WHAT YOU WILL DO:
A word-for-word restatement of every record is required.

DATA RECORDS: Begin

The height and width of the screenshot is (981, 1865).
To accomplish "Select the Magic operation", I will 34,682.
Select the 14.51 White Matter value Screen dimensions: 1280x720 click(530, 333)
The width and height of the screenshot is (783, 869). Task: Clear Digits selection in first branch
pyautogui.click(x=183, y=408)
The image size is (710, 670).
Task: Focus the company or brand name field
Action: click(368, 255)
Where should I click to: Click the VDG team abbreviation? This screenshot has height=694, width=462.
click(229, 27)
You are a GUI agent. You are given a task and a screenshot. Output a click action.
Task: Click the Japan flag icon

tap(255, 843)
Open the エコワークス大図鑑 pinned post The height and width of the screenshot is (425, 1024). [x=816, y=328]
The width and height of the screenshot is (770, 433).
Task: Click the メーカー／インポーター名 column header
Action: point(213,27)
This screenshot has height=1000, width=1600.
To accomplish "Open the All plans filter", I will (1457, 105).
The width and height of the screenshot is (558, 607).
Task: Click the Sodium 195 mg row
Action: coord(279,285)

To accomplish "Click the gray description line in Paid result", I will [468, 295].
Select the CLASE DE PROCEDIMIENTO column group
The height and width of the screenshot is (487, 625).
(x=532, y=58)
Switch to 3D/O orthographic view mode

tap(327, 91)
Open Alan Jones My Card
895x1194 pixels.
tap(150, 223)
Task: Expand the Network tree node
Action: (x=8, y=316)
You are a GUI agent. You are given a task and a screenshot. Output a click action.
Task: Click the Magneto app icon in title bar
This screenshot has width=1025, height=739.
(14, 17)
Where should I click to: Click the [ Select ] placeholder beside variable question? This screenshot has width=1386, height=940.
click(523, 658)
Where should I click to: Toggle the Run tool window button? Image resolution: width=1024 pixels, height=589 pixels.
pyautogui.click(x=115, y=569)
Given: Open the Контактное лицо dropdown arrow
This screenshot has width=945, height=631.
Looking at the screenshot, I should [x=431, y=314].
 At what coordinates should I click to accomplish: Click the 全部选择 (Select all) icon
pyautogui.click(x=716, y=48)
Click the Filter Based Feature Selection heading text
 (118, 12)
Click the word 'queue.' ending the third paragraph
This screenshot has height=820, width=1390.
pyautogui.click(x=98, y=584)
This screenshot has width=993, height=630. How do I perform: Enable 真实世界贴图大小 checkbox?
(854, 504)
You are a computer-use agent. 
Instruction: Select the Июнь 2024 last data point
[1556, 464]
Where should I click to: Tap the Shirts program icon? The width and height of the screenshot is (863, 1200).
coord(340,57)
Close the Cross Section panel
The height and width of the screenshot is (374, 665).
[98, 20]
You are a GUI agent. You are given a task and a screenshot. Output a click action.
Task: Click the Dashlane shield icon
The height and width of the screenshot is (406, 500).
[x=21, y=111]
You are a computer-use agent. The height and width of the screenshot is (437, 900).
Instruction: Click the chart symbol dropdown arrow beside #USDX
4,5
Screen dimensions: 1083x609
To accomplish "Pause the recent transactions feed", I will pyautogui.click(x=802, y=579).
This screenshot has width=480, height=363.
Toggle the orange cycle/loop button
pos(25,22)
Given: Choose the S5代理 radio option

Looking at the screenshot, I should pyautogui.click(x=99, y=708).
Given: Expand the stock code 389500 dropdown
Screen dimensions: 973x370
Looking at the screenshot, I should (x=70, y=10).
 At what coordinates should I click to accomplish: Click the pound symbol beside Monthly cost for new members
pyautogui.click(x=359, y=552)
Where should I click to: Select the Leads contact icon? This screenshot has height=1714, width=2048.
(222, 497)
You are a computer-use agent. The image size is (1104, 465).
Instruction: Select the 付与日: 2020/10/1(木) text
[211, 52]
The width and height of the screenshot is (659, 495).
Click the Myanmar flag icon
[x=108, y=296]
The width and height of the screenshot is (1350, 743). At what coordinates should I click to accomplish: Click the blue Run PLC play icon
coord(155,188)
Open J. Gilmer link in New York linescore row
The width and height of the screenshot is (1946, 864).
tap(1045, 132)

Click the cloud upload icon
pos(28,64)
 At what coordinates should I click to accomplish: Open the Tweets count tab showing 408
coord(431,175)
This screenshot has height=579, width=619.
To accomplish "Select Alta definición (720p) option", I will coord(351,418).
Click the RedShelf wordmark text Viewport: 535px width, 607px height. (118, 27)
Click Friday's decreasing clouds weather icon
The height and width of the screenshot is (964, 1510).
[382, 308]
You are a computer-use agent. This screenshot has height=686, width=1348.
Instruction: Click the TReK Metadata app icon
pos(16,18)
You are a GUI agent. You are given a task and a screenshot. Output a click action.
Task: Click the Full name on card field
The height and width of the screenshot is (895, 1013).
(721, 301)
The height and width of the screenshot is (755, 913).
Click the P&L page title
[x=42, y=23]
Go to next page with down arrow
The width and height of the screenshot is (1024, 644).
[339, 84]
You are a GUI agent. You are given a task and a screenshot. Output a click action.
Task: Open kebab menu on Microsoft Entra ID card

DATA RECORDS: End

REPLY TO THE EXERCISE:
The height and width of the screenshot is (981, 1865).
To accomplish "Select the Magic operation", I will 34,682.
Select the 14.51 White Matter value Screen dimensions: 1280x720 click(530, 333)
The width and height of the screenshot is (783, 869). Task: Clear Digits selection in first branch
pyautogui.click(x=183, y=408)
The image size is (710, 670).
Task: Focus the company or brand name field
Action: click(368, 255)
Where should I click to: Click the VDG team abbreviation? This screenshot has height=694, width=462.
click(229, 27)
You are a GUI agent. You are given a task and a screenshot. Output a click action.
Task: Click the Japan flag icon

tap(255, 843)
Open the エコワークス大図鑑 pinned post The height and width of the screenshot is (425, 1024). [x=816, y=328]
The width and height of the screenshot is (770, 433).
Task: Click the メーカー／インポーター名 column header
Action: point(213,27)
This screenshot has height=1000, width=1600.
To accomplish "Open the All plans filter", I will (1457, 105).
The width and height of the screenshot is (558, 607).
Task: Click the Sodium 195 mg row
Action: coord(279,285)

To accomplish "Click the gray description line in Paid result", I will [468, 295].
Select the CLASE DE PROCEDIMIENTO column group
The height and width of the screenshot is (487, 625).
(x=532, y=58)
Switch to 3D/O orthographic view mode

tap(327, 91)
Open Alan Jones My Card
895x1194 pixels.
tap(150, 223)
Task: Expand the Network tree node
Action: (x=8, y=316)
You are a GUI agent. You are given a task and a screenshot. Output a click action.
Task: Click the Magneto app icon in title bar
This screenshot has width=1025, height=739.
(14, 17)
Where should I click to: Click the [ Select ] placeholder beside variable question? This screenshot has width=1386, height=940.
click(523, 658)
Where should I click to: Toggle the Run tool window button? Image resolution: width=1024 pixels, height=589 pixels.
pyautogui.click(x=115, y=569)
Given: Open the Контактное лицо dropdown arrow
This screenshot has width=945, height=631.
Looking at the screenshot, I should [x=431, y=314].
 At what coordinates should I click to accomplish: Click the 全部选择 (Select all) icon
pyautogui.click(x=716, y=48)
Click the Filter Based Feature Selection heading text
 (118, 12)
Click the word 'queue.' ending the third paragraph
This screenshot has height=820, width=1390.
pyautogui.click(x=98, y=584)
This screenshot has width=993, height=630. How do I perform: Enable 真实世界贴图大小 checkbox?
(854, 504)
You are a computer-use agent. 
Instruction: Select the Июнь 2024 last data point
[1556, 464]
Where should I click to: Tap the Shirts program icon? The width and height of the screenshot is (863, 1200).
coord(340,57)
Close the Cross Section panel
The height and width of the screenshot is (374, 665).
[98, 20]
You are a GUI agent. You are given a task and a screenshot. Output a click action.
Task: Click the Dashlane shield icon
The height and width of the screenshot is (406, 500).
[x=21, y=111]
You are a computer-use agent. The height and width of the screenshot is (437, 900).
Instruction: Click the chart symbol dropdown arrow beside #USDX
4,5
Screen dimensions: 1083x609
To accomplish "Pause the recent transactions feed", I will pyautogui.click(x=802, y=579).
This screenshot has width=480, height=363.
Toggle the orange cycle/loop button
pos(25,22)
Given: Choose the S5代理 radio option

Looking at the screenshot, I should pyautogui.click(x=99, y=708).
Given: Expand the stock code 389500 dropdown
Screen dimensions: 973x370
Looking at the screenshot, I should (x=70, y=10).
 At what coordinates should I click to accomplish: Click the pound symbol beside Monthly cost for new members
pyautogui.click(x=359, y=552)
Where should I click to: Select the Leads contact icon? This screenshot has height=1714, width=2048.
(222, 497)
You are a computer-use agent. The image size is (1104, 465).
Instruction: Select the 付与日: 2020/10/1(木) text
[211, 52]
The width and height of the screenshot is (659, 495).
Click the Myanmar flag icon
[x=108, y=296]
The width and height of the screenshot is (1350, 743). At what coordinates should I click to accomplish: Click the blue Run PLC play icon
coord(155,188)
Open J. Gilmer link in New York linescore row
The width and height of the screenshot is (1946, 864).
tap(1045, 132)

Click the cloud upload icon
pos(28,64)
 At what coordinates should I click to accomplish: Open the Tweets count tab showing 408
coord(431,175)
This screenshot has height=579, width=619.
To accomplish "Select Alta definición (720p) option", I will coord(351,418).
Click the RedShelf wordmark text Viewport: 535px width, 607px height. (118, 27)
Click Friday's decreasing clouds weather icon
The height and width of the screenshot is (964, 1510).
[382, 308]
You are a computer-use agent. This screenshot has height=686, width=1348.
Instruction: Click the TReK Metadata app icon
pos(16,18)
You are a GUI agent. You are given a task and a screenshot. Output a click action.
Task: Click the Full name on card field
The height and width of the screenshot is (895, 1013).
(721, 301)
The height and width of the screenshot is (755, 913).
Click the P&L page title
[x=42, y=23]
Go to next page with down arrow
The width and height of the screenshot is (1024, 644).
[339, 84]
You are a GUI agent. You are given a task and a screenshot. Output a click action.
Task: Open kebab menu on Microsoft Entra ID card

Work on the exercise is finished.